Meaning of Absolute Value
The prior explanation refers that the absolute value is the distance of a figure from zero on a number line. Hence, if you consider it, the absolute value is the distance or length a figure has from zero. You can visualize it if you take a look at a real number line:
As you can see, the absolute value of a figure is the length of the number is from zero on the number line. The absolute value of negative five is 5 reason being it is 5 units away from zero on the number line.
Examples
If we graph negative three on a line, we can observe that it is 3 units apart from zero:
The absolute value of -3 is 3.
Well then, let's check out one more absolute value example. Let's say we hold an absolute value of 6. We can plot this on a number line as well:
The absolute value of 6 is 6. Hence, what does this refer to? It shows us that absolute value is constantly positive, even though the number itself is negative.
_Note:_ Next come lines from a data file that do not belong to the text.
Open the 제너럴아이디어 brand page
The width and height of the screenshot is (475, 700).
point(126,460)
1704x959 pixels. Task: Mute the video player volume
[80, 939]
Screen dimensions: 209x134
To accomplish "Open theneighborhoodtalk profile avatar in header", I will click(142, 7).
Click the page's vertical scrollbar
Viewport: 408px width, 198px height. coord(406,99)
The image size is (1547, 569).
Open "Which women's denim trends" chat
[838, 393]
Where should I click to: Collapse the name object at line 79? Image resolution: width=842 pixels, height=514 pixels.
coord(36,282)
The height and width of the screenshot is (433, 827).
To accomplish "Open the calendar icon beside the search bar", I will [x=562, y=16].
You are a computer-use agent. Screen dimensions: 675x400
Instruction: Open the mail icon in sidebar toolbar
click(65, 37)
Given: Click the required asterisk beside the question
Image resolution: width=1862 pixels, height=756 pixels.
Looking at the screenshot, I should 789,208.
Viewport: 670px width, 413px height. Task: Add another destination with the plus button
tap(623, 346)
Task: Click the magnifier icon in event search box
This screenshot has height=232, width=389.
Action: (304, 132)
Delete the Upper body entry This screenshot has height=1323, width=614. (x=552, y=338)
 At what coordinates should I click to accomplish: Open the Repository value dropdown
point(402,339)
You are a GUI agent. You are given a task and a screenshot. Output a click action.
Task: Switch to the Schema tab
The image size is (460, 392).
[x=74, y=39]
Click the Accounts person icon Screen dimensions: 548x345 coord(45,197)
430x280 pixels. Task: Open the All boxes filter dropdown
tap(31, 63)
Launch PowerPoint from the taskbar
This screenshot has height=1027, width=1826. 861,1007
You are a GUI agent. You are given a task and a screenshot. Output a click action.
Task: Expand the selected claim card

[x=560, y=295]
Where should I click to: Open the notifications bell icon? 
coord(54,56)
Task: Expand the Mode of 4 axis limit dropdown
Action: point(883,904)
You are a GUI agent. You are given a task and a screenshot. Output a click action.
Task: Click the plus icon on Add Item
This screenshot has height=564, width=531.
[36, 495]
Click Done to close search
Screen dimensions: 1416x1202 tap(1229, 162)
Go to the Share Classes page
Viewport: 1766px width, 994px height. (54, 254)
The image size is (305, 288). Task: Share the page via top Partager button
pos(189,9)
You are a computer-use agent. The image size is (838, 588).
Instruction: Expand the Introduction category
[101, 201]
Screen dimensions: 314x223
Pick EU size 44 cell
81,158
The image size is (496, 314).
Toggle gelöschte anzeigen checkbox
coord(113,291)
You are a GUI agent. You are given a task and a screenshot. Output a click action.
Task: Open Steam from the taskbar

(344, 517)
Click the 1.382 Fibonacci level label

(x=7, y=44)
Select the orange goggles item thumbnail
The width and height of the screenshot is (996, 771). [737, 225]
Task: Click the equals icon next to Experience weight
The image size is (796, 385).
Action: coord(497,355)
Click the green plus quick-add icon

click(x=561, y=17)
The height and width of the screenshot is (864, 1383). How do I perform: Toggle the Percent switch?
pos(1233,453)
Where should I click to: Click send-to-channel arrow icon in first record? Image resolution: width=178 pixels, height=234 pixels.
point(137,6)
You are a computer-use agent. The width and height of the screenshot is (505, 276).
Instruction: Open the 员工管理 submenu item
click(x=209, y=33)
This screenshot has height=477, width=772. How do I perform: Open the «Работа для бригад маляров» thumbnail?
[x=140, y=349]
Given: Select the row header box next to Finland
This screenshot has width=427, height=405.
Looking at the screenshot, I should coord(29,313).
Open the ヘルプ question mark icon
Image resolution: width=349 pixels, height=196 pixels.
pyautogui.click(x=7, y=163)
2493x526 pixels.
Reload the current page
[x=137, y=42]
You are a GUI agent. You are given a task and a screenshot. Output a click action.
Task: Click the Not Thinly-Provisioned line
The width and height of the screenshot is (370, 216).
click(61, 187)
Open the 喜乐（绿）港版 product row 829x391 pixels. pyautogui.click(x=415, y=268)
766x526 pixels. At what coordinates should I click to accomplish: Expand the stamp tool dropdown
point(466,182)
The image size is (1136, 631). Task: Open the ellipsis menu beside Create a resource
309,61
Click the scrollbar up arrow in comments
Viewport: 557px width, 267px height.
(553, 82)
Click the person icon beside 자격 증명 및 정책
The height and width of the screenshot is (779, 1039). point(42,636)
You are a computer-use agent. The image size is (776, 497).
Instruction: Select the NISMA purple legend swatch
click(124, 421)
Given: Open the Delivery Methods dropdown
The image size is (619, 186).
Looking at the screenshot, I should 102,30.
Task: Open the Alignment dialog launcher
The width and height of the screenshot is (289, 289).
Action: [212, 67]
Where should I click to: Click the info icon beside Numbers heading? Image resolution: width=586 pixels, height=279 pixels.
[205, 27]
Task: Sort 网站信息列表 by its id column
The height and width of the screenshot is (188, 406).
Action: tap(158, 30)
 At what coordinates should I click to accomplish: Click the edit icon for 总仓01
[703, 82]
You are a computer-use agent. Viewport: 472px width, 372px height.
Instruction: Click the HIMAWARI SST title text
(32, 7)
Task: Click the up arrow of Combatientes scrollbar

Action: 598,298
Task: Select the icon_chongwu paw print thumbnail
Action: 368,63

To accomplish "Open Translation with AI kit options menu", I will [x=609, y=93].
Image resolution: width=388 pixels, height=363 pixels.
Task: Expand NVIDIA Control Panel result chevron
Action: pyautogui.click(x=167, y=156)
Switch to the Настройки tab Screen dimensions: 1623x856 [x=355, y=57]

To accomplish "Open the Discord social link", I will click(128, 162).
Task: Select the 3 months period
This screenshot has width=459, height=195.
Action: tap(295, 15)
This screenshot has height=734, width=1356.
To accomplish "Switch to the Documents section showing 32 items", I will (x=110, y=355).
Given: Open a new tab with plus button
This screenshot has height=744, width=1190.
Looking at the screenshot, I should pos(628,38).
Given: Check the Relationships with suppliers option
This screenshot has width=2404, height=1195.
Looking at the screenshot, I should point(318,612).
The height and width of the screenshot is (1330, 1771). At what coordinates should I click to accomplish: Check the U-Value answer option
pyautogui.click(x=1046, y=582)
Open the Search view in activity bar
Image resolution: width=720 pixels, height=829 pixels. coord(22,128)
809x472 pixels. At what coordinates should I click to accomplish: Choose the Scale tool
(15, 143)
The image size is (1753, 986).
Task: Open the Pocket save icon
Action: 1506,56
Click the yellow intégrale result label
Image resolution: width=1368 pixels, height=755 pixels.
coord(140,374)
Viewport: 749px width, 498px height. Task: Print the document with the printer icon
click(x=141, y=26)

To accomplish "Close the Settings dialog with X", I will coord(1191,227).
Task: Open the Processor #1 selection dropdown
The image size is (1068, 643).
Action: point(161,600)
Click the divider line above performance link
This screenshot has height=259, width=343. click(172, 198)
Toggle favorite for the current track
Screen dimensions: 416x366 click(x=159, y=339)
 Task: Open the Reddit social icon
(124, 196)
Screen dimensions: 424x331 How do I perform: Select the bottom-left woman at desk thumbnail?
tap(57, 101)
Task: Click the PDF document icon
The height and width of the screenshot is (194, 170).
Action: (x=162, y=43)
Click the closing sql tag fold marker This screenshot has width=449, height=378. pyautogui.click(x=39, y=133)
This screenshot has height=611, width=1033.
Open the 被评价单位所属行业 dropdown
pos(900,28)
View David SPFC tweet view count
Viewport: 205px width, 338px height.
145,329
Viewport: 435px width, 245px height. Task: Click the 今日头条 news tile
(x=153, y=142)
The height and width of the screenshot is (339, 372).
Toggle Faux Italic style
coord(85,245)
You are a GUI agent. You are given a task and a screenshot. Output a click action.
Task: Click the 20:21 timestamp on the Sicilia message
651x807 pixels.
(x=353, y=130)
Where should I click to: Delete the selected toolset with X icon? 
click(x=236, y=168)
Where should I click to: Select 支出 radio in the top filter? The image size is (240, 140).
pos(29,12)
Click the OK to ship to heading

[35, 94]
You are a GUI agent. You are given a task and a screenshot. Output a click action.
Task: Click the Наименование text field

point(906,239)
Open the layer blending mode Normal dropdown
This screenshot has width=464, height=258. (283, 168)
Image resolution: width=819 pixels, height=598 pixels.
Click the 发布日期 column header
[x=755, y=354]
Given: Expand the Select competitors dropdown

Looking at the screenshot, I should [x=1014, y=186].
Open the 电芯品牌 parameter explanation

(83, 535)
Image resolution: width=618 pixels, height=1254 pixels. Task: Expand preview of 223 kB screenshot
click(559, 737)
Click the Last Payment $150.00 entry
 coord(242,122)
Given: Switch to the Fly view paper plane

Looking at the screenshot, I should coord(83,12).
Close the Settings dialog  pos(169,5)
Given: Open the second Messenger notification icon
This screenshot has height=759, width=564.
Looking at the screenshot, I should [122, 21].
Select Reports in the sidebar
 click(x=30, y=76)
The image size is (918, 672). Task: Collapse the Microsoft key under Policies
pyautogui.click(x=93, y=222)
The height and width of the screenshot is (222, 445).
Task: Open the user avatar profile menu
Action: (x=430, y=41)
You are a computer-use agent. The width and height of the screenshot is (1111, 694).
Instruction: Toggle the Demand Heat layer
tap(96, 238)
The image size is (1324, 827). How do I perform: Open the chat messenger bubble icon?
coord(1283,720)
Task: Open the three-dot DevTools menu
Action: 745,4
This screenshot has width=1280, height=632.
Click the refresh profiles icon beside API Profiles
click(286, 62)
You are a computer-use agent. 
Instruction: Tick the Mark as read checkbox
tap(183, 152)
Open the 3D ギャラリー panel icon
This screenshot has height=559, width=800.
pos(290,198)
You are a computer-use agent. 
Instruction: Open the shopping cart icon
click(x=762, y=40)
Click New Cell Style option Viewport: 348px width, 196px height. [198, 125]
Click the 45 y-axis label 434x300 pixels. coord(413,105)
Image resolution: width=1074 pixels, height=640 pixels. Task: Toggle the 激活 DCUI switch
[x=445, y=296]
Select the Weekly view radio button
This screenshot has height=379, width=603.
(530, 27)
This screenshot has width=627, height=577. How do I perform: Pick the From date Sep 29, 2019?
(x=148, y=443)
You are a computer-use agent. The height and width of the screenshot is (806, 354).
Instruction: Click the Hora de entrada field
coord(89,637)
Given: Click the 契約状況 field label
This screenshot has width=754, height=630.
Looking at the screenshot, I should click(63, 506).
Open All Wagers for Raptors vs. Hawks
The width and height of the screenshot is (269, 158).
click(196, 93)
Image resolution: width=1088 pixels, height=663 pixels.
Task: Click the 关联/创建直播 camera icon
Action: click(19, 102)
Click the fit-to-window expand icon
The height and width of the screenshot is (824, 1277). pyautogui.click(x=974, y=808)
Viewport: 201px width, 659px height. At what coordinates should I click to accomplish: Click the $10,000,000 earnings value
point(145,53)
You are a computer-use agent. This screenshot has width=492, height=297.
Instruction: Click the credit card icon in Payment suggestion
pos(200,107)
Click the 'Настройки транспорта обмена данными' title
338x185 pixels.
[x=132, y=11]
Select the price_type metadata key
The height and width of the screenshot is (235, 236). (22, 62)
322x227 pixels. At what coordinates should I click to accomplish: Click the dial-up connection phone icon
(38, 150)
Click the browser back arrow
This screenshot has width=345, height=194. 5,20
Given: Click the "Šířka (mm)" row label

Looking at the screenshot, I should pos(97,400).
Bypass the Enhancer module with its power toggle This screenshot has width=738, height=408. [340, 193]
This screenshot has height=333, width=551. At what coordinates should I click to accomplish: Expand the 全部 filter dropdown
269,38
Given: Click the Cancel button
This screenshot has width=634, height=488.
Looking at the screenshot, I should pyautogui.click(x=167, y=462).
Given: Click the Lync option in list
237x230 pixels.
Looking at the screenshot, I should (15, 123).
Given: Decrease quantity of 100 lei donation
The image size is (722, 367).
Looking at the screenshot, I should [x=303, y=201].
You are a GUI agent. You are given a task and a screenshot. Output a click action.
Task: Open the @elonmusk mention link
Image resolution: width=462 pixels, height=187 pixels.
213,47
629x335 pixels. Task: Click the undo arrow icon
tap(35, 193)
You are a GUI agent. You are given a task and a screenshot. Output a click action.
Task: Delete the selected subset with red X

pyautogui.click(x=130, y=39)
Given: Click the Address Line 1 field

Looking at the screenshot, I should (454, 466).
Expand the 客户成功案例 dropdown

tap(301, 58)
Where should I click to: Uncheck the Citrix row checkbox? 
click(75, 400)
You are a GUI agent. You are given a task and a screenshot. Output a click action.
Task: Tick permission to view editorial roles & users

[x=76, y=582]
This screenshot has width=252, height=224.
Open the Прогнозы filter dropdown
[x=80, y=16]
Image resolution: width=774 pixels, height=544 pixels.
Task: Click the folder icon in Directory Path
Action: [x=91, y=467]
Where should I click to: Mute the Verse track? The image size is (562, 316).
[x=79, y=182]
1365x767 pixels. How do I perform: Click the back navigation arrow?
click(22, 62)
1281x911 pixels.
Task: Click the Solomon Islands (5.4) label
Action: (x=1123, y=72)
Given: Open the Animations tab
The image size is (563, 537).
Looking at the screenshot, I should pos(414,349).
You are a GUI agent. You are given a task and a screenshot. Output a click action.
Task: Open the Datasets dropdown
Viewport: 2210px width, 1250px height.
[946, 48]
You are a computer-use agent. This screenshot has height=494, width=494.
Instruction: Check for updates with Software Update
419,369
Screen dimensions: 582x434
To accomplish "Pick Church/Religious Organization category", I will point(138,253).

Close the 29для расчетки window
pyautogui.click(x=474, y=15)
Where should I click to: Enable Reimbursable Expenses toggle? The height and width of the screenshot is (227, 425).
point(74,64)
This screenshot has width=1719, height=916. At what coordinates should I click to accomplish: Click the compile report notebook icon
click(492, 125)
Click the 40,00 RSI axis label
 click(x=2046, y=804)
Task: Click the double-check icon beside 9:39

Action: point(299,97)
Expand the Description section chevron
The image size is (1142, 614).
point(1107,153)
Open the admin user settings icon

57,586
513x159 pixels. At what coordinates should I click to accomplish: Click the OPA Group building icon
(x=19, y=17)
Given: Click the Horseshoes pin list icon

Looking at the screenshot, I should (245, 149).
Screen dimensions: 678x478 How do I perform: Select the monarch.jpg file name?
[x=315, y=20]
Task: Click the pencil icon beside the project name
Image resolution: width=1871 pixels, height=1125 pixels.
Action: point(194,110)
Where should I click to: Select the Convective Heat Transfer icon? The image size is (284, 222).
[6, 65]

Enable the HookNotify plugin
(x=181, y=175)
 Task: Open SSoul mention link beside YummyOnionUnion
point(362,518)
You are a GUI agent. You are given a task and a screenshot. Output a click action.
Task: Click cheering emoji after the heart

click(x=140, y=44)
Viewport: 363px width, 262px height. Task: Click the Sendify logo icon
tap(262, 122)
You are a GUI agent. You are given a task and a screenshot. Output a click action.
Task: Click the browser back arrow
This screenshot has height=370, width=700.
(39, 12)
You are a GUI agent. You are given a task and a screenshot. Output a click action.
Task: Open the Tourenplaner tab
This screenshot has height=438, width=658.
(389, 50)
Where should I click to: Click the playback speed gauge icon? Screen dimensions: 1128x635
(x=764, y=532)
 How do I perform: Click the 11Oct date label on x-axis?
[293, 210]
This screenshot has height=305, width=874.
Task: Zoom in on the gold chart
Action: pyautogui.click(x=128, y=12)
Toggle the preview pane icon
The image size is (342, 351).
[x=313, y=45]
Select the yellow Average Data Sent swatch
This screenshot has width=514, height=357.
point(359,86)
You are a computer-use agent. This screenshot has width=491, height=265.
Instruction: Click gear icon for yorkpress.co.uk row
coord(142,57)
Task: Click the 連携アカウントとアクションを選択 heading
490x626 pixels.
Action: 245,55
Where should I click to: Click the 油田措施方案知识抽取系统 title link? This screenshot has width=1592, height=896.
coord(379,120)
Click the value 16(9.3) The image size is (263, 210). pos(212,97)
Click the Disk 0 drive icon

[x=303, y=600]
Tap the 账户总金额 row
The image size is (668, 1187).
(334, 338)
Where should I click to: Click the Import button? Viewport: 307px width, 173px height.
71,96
How to Calculate the Absolute Value of a Number or Figure
You should know a couple of points before working on how to do it. A couple of closely related features will support you understand how the expression inside the absolute value symbol works. Thankfully, here we have an meaning of the following 4 rudimental features of absolute value.
Basic Properties of Absolute Values
Non-negativity: The absolute value of any real number is constantly positive or zero (0).
Identity: The absolute value of a positive number is the number itself. Otherwise, the absolute value of a negative number is the non-negative value of that same number.
Addition: The absolute value of a sum is lower than or equal to the total of absolute values.
Multiplication: The absolute value of a product is equivalent to the product of absolute values.
With above-mentioned four basic properties in mind, let's take a look at two more helpful properties of the absolute value:
Positive definiteness: The absolute value of any real number is constantly zero (0) or positive.
Triangle inequality: The absolute value of the variance between two real numbers is less than or equivalent to the absolute value of the sum of their absolute values.
Considering that we learned these characteristics, we can in the end initiate learning how to do it!
Steps to Discover the Absolute Value of a Figure
You are required to follow a handful of steps to find the absolute value. These steps are:
Step 1: Write down the number of whom’s absolute value you want to discover.
Step 2: If the number is negative, multiply it by -1. This will change it to a positive number.
Step3: If the figure is positive, do not change it.
Step 4: Apply all characteristics relevant to the absolute value equations.
Step 5: The absolute value of the figure is the figure you get after steps 2, 3 or 4.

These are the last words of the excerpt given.